Stored items
------
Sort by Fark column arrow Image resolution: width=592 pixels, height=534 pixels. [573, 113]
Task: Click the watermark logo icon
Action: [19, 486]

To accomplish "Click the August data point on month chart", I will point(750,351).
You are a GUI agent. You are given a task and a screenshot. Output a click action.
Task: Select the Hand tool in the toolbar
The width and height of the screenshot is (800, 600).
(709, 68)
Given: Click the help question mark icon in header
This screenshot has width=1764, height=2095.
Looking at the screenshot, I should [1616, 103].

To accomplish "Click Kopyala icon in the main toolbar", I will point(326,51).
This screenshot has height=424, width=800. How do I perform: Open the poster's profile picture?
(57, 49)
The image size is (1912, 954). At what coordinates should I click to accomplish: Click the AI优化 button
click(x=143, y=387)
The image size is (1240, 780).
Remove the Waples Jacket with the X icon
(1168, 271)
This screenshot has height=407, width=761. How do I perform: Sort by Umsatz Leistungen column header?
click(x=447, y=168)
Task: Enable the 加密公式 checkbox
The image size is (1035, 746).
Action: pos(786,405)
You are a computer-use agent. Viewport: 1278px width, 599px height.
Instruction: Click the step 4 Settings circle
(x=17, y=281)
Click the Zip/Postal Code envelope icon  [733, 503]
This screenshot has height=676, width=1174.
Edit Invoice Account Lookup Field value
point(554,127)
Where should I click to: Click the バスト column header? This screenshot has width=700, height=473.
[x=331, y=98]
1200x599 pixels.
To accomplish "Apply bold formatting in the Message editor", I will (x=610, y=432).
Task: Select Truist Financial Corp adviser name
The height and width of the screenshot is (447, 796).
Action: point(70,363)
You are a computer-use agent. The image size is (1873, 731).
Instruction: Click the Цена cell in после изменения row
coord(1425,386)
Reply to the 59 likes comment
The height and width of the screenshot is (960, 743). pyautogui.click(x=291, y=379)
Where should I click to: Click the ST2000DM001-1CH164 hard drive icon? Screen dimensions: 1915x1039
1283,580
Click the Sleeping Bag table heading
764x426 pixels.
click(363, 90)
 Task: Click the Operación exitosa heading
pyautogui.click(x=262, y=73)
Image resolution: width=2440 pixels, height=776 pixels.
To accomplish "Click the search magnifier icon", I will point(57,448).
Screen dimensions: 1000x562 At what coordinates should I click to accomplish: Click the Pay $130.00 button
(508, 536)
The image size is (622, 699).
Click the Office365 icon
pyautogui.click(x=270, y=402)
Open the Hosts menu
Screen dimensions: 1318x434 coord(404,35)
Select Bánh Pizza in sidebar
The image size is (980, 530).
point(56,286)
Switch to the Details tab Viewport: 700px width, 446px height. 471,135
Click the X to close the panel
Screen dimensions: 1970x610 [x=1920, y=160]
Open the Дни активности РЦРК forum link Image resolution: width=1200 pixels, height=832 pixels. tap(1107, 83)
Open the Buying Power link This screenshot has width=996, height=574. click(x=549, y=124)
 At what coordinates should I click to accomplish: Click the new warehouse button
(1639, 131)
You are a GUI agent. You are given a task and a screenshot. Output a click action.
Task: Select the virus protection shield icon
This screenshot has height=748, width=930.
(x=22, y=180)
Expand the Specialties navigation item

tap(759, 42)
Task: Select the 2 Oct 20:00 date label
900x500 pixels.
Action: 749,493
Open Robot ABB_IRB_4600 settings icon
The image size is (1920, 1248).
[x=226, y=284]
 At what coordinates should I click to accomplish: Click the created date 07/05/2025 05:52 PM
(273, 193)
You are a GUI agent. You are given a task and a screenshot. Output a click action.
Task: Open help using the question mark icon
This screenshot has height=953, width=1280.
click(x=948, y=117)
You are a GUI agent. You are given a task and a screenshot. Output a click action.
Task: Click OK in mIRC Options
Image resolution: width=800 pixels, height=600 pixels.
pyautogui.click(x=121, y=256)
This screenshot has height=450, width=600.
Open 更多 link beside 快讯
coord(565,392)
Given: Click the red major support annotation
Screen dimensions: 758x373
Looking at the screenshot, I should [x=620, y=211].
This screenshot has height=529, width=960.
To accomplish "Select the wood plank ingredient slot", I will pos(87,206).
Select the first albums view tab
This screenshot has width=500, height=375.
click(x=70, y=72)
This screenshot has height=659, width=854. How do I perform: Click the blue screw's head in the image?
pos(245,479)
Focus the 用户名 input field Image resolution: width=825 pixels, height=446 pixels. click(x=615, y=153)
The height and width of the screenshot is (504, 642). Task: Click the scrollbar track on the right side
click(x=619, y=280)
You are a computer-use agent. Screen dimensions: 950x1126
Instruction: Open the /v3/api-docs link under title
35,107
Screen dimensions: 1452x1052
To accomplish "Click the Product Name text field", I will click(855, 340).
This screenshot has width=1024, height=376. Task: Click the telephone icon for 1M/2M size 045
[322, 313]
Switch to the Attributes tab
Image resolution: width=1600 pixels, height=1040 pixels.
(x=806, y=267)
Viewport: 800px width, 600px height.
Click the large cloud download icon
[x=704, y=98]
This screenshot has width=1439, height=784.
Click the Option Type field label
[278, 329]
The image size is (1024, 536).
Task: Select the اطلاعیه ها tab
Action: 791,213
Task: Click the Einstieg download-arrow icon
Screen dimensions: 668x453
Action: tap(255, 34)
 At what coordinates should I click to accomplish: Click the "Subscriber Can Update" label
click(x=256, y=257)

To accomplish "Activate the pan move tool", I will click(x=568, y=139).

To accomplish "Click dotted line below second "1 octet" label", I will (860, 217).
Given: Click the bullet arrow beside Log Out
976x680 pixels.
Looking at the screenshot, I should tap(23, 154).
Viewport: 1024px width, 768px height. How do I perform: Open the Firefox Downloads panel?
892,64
------
### Task requirements:
Return every entry verbatim.

### Response area:
Sort by Fark column arrow Image resolution: width=592 pixels, height=534 pixels. [573, 113]
Task: Click the watermark logo icon
Action: [19, 486]

To accomplish "Click the August data point on month chart", I will point(750,351).
You are a GUI agent. You are given a task and a screenshot. Output a click action.
Task: Select the Hand tool in the toolbar
The width and height of the screenshot is (800, 600).
(709, 68)
Given: Click the help question mark icon in header
This screenshot has width=1764, height=2095.
Looking at the screenshot, I should [1616, 103].

To accomplish "Click Kopyala icon in the main toolbar", I will point(326,51).
This screenshot has height=424, width=800. How do I perform: Open the poster's profile picture?
(57, 49)
The image size is (1912, 954). At what coordinates should I click to accomplish: Click the AI优化 button
click(x=143, y=387)
The image size is (1240, 780).
Remove the Waples Jacket with the X icon
(1168, 271)
This screenshot has height=407, width=761. How do I perform: Sort by Umsatz Leistungen column header?
click(x=447, y=168)
Task: Enable the 加密公式 checkbox
The image size is (1035, 746).
Action: pos(786,405)
You are a computer-use agent. Viewport: 1278px width, 599px height.
Instruction: Click the step 4 Settings circle
(x=17, y=281)
Click the Zip/Postal Code envelope icon  [733, 503]
This screenshot has height=676, width=1174.
Edit Invoice Account Lookup Field value
point(554,127)
Where should I click to: Click the バスト column header? This screenshot has width=700, height=473.
[x=331, y=98]
1200x599 pixels.
To accomplish "Apply bold formatting in the Message editor", I will (x=610, y=432).
Task: Select Truist Financial Corp adviser name
The height and width of the screenshot is (447, 796).
Action: point(70,363)
You are a computer-use agent. The image size is (1873, 731).
Instruction: Click the Цена cell in после изменения row
coord(1425,386)
Reply to the 59 likes comment
The height and width of the screenshot is (960, 743). pyautogui.click(x=291, y=379)
Where should I click to: Click the ST2000DM001-1CH164 hard drive icon? Screen dimensions: 1915x1039
1283,580
Click the Sleeping Bag table heading
764x426 pixels.
click(363, 90)
 Task: Click the Operación exitosa heading
pyautogui.click(x=262, y=73)
Image resolution: width=2440 pixels, height=776 pixels.
To accomplish "Click the search magnifier icon", I will point(57,448).
Screen dimensions: 1000x562 At what coordinates should I click to accomplish: Click the Pay $130.00 button
(508, 536)
The image size is (622, 699).
Click the Office365 icon
pyautogui.click(x=270, y=402)
Open the Hosts menu
Screen dimensions: 1318x434 coord(404,35)
Select Bánh Pizza in sidebar
The image size is (980, 530).
point(56,286)
Switch to the Details tab Viewport: 700px width, 446px height. 471,135
Click the X to close the panel
Screen dimensions: 1970x610 [x=1920, y=160]
Open the Дни активности РЦРК forum link Image resolution: width=1200 pixels, height=832 pixels. tap(1107, 83)
Open the Buying Power link This screenshot has width=996, height=574. click(x=549, y=124)
 At what coordinates should I click to accomplish: Click the new warehouse button
(1639, 131)
You are a GUI agent. You are given a task and a screenshot. Output a click action.
Task: Select the virus protection shield icon
This screenshot has height=748, width=930.
(x=22, y=180)
Expand the Specialties navigation item

tap(759, 42)
Task: Select the 2 Oct 20:00 date label
900x500 pixels.
Action: 749,493
Open Robot ABB_IRB_4600 settings icon
The image size is (1920, 1248).
[x=226, y=284]
 At what coordinates should I click to accomplish: Click the created date 07/05/2025 05:52 PM
(273, 193)
You are a GUI agent. You are given a task and a screenshot. Output a click action.
Task: Open help using the question mark icon
This screenshot has height=953, width=1280.
click(x=948, y=117)
You are a GUI agent. You are given a task and a screenshot. Output a click action.
Task: Click OK in mIRC Options
Image resolution: width=800 pixels, height=600 pixels.
pyautogui.click(x=121, y=256)
This screenshot has height=450, width=600.
Open 更多 link beside 快讯
coord(565,392)
Given: Click the red major support annotation
Screen dimensions: 758x373
Looking at the screenshot, I should [x=620, y=211].
This screenshot has height=529, width=960.
To accomplish "Select the wood plank ingredient slot", I will pos(87,206).
Select the first albums view tab
This screenshot has width=500, height=375.
click(x=70, y=72)
This screenshot has height=659, width=854. How do I perform: Click the blue screw's head in the image?
pos(245,479)
Focus the 用户名 input field Image resolution: width=825 pixels, height=446 pixels. click(x=615, y=153)
The height and width of the screenshot is (504, 642). Task: Click the scrollbar track on the right side
click(x=619, y=280)
You are a computer-use agent. Screen dimensions: 950x1126
Instruction: Open the /v3/api-docs link under title
35,107
Screen dimensions: 1452x1052
To accomplish "Click the Product Name text field", I will click(855, 340).
This screenshot has width=1024, height=376. Task: Click the telephone icon for 1M/2M size 045
[322, 313]
Switch to the Attributes tab
Image resolution: width=1600 pixels, height=1040 pixels.
(x=806, y=267)
Viewport: 800px width, 600px height.
Click the large cloud download icon
[x=704, y=98]
This screenshot has width=1439, height=784.
Click the Option Type field label
[278, 329]
The image size is (1024, 536).
Task: Select the اطلاعیه ها tab
Action: 791,213
Task: Click the Einstieg download-arrow icon
Screen dimensions: 668x453
Action: tap(255, 34)
 At what coordinates should I click to accomplish: Click the "Subscriber Can Update" label
click(x=256, y=257)

To accomplish "Activate the pan move tool", I will click(x=568, y=139).

To accomplish "Click dotted line below second "1 octet" label", I will (860, 217).
Given: Click the bullet arrow beside Log Out
976x680 pixels.
Looking at the screenshot, I should tap(23, 154).
Viewport: 1024px width, 768px height. How do I perform: Open the Firefox Downloads panel?
892,64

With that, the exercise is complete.